Die Wiesbadener Hausverwaltungsgruppe Consigma Holding AG steht in der Kritik – seit bei einer gemeinsamen Recherche des Hessischen und Bayerischen Rundfunks (HR und BR) herausgekommen war, dass ihre Hausverwaltungen fragwürdige Abbuchungen von Wohnungseigentümerkonten vornehmen (wir berichteten). Doch während die Recherche hauptsächlich von einer Wohnungseigentümergemeinschaft (WEG) in Hannover berichtete, meldeten sich mittlerweile mehrere betroffene WEGs aus Wiesbaden und dem Umland exklusiv bei Merkurist.
Bei allen gab es dasselbe Problem: Ihre Hausverwaltung buchte von ihren Rücklagenkonten hohe Summen ab und kaufte damit Anleihen der „Deutschen Rücklagen GmbH“. Die zuständige Hausverwaltungsgruppe ist laut den Eigentümern immer dieselbe: die Consigma Holding AG mit Sitz in der Wiesbadener Sonnenbergerstraße 16.
Die Betroffenen
Insgesamt wurde Merkurist von Einzelpersonen über folgende Vorfälle informiert:
Die „Consigma Hausverwaltungen GmbH“ soll vom Konto der Wiesbadener WEG Trommlerweg 11 – 31 im Jahr 2022 insgesamt über 300.000 Euro abgebucht haben. Wie der Name der Hausverwaltung bereits nahelegt, gehört sie zur Unternehmensgruppe Consigma Holding AG.
Alle Wiesbadener WEGs, die von der „Aichinger Hausverwaltung“ betreut werden, mussten laut einer Informantin ebenfalls feststellen, dass Geld von ihren Rücklagenkonten an die „Deutsche Rücklagen GmbH“ ging. Beispielsweise sollen davon die WEGs Viktoriastraße 9 und Simone-Veil-Straße 1 – 3 betroffen sein. Im Impressum der „Aichinger Hausverwaltung“ findet sich der Name eines Geschäftsführers, der auch die Consigma Holding AG laut deren Website als Vorstand vertritt.
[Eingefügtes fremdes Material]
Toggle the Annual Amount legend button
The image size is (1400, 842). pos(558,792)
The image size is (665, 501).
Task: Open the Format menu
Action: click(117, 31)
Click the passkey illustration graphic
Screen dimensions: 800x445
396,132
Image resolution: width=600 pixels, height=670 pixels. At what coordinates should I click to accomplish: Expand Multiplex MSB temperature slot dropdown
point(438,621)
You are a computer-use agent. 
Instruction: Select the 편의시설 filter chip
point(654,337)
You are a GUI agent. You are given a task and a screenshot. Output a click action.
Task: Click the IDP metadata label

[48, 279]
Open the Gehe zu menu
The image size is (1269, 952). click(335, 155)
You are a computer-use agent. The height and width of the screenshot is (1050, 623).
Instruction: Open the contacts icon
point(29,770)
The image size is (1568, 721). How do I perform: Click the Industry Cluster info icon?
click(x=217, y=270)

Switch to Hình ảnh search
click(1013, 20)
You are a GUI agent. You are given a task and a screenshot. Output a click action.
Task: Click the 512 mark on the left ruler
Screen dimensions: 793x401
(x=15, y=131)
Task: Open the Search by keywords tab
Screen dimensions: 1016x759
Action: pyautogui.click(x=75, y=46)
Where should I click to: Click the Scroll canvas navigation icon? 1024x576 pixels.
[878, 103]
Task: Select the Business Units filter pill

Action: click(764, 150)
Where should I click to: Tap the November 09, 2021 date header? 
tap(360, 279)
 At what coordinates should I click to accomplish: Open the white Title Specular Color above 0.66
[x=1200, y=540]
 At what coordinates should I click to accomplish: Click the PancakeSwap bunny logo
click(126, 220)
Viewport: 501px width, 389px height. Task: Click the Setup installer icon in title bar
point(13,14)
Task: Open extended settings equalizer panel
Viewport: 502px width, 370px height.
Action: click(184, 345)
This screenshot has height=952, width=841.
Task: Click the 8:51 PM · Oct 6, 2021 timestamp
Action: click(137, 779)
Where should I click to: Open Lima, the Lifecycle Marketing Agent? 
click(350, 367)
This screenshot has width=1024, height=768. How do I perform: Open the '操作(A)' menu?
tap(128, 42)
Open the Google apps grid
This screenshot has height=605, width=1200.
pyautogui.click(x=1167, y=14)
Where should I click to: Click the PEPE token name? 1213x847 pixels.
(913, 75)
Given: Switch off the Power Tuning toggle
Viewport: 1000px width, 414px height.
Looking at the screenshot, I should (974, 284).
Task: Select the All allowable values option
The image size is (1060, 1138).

Auch eine kleinere Wohnungseigentümergemeinschaft aus Hochheim am Rhein soll betroffen sein. Hier wurden einem Informanten zufolge mit WEG-Geldern bei der „Deutschen Rücklagen GmbH“ Anleihen für 25.000 Euro gekauft. Auf die Fragen der WEG nach dem Geld habe die Hausverwaltung die Eigentümer wiederholt vertröstet, jemand werde sich bei ihnen melden. „Wir sind nur fünf Wohneinheiten und auch wenn im ersten Moment 25.000 Euro nicht viel klingen, ist es für uns eine sehr große Summe. Wir haben seit 21 Jahren das Geld angespart und jetzt ist es wahrscheinlich nicht mehr da“, so der Informant.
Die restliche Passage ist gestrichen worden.